REQUIREMENT:
Could you return each line of the material that has "title" in it?

MATERIAL PROVIDED:
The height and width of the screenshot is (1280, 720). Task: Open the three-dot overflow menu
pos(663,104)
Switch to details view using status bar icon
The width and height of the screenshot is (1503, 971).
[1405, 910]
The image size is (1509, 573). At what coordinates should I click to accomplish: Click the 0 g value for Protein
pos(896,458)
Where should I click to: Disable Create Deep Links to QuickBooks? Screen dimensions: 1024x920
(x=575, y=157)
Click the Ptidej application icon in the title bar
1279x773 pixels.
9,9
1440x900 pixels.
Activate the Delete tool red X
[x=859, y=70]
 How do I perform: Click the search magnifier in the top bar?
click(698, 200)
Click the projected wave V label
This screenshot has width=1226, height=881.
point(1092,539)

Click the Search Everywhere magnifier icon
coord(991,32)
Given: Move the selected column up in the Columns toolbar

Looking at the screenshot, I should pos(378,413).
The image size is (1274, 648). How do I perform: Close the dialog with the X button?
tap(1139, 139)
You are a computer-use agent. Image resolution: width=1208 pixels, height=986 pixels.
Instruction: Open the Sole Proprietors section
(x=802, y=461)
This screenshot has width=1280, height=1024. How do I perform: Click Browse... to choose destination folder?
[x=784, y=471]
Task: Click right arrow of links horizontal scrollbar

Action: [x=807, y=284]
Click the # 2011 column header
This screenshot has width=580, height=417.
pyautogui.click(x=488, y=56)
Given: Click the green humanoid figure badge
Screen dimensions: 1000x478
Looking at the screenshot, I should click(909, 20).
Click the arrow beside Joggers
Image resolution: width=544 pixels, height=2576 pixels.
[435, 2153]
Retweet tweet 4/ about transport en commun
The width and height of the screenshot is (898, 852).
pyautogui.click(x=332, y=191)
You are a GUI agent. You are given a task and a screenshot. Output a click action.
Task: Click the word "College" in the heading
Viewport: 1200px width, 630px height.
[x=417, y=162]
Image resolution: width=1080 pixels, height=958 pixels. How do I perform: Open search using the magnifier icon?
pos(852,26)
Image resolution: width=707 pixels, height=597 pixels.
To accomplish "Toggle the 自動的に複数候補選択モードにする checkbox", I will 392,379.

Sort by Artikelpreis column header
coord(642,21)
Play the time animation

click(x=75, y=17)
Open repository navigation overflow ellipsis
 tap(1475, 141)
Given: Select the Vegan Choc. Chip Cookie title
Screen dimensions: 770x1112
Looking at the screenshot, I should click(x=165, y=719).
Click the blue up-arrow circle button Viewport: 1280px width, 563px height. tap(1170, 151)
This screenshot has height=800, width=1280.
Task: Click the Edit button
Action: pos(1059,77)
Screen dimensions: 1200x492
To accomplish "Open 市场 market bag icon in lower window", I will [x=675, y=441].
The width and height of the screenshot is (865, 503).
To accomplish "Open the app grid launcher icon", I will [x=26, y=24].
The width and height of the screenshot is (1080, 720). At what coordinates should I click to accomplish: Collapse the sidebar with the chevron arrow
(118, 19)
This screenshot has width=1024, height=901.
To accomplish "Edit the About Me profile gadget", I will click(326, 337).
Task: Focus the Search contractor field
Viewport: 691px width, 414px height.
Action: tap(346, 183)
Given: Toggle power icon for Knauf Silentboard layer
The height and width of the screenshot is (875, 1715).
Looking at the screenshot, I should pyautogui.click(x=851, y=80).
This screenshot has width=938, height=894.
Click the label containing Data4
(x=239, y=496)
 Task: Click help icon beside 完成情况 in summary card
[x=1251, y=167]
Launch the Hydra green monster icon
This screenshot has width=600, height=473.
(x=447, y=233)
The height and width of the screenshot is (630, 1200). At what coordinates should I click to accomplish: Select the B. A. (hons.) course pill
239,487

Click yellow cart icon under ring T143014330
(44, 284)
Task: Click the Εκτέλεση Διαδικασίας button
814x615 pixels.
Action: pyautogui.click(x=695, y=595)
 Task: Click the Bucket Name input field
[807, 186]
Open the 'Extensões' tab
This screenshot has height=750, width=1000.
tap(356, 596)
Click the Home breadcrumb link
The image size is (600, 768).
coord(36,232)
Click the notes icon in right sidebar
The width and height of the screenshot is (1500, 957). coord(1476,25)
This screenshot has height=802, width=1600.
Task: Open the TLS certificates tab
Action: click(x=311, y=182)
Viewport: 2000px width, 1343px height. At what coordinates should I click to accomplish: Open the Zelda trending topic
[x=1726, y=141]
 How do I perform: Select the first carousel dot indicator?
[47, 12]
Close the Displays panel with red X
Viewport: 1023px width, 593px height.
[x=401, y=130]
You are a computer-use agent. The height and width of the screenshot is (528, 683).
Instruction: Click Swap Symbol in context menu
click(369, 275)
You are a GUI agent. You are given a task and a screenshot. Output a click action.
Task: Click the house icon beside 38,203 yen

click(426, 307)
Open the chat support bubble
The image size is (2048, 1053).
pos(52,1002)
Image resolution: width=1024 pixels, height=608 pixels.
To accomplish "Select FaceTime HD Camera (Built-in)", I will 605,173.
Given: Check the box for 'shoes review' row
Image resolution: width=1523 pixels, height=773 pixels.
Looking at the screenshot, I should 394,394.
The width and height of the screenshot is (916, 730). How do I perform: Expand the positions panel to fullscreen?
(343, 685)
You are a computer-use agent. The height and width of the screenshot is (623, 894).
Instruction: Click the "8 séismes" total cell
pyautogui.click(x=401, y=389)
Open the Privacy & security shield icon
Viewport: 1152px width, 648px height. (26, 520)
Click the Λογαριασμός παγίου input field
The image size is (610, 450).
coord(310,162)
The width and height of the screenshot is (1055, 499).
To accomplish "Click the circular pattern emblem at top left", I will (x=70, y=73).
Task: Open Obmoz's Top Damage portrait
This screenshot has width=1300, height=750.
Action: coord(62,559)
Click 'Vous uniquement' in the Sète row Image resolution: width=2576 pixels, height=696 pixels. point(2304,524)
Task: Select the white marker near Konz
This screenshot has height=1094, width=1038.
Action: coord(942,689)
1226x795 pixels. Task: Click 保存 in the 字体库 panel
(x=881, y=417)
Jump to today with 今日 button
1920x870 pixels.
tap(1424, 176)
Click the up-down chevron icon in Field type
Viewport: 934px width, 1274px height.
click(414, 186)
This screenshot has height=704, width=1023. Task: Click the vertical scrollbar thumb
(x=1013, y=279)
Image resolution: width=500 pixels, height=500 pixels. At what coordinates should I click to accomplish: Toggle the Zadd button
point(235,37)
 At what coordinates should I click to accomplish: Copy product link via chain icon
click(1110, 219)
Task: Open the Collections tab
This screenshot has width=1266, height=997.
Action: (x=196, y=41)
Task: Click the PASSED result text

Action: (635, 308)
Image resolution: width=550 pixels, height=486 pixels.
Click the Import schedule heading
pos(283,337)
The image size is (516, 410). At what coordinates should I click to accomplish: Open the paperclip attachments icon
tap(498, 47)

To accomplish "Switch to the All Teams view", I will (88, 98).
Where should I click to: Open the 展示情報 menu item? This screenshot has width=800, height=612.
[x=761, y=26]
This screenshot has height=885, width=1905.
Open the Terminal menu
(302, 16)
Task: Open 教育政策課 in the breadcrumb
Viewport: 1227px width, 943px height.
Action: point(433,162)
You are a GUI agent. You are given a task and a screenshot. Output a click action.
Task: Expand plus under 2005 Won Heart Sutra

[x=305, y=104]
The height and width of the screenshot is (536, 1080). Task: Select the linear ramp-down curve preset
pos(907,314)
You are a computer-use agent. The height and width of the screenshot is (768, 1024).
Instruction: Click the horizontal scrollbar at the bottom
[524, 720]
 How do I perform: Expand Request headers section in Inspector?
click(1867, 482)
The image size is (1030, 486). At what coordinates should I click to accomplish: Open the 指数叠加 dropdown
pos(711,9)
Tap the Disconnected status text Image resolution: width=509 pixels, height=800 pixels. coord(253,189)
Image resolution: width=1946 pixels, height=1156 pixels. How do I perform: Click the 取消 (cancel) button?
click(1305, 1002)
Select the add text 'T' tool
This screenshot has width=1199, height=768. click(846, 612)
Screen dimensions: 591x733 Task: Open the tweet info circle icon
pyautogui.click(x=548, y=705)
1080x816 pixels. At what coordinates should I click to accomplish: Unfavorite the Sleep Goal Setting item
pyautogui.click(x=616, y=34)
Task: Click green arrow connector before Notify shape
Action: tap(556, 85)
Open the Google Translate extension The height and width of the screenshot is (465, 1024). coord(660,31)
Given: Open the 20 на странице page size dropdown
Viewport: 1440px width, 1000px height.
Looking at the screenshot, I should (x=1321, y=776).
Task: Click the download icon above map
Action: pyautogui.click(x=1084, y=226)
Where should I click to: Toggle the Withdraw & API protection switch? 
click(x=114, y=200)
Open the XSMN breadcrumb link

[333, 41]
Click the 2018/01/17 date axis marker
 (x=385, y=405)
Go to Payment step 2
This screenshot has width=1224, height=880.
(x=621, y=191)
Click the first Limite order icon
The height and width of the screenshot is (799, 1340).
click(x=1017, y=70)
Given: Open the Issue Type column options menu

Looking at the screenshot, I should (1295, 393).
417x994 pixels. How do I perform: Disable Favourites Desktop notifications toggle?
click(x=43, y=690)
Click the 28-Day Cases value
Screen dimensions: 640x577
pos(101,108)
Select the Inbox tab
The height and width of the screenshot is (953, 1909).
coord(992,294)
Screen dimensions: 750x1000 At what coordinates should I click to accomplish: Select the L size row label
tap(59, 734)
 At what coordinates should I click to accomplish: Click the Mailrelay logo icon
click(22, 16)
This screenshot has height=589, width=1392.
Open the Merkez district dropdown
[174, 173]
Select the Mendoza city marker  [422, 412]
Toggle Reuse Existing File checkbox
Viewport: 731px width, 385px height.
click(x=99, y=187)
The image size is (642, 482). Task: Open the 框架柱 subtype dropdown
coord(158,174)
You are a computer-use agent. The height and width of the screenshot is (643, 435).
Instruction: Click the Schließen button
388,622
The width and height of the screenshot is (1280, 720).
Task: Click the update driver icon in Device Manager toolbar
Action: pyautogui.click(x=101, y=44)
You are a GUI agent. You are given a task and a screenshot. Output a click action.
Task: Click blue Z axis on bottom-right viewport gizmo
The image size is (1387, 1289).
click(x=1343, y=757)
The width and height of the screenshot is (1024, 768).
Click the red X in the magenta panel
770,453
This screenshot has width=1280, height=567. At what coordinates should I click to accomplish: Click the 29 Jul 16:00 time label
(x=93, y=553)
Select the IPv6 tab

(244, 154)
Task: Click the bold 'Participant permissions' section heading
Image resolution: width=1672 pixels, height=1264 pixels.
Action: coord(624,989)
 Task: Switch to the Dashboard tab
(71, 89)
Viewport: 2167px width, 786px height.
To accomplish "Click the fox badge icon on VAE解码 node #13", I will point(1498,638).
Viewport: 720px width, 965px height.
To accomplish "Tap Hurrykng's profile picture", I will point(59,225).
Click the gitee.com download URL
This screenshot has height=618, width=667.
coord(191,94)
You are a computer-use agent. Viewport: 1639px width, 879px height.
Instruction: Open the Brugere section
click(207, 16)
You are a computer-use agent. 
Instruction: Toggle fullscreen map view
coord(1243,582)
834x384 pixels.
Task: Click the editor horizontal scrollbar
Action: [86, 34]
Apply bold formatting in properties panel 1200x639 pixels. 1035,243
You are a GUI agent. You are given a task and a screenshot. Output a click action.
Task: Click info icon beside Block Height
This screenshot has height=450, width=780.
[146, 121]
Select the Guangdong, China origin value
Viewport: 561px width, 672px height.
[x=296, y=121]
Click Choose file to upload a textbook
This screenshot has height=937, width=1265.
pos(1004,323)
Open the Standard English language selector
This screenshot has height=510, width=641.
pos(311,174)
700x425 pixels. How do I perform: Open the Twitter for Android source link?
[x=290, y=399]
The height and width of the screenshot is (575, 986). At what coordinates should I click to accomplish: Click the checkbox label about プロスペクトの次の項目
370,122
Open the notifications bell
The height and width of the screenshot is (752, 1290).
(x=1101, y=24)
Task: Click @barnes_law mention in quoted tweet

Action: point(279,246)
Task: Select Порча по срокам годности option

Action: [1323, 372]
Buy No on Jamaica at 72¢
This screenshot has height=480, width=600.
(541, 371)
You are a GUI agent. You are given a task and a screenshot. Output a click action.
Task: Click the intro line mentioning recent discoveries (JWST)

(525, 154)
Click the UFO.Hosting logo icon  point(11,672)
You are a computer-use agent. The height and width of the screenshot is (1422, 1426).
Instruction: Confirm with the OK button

OUTPUT OF THE EXERCISE:
Click the Ptidej application icon in the title bar
Given: Select the Vegan Choc. Chip Cookie title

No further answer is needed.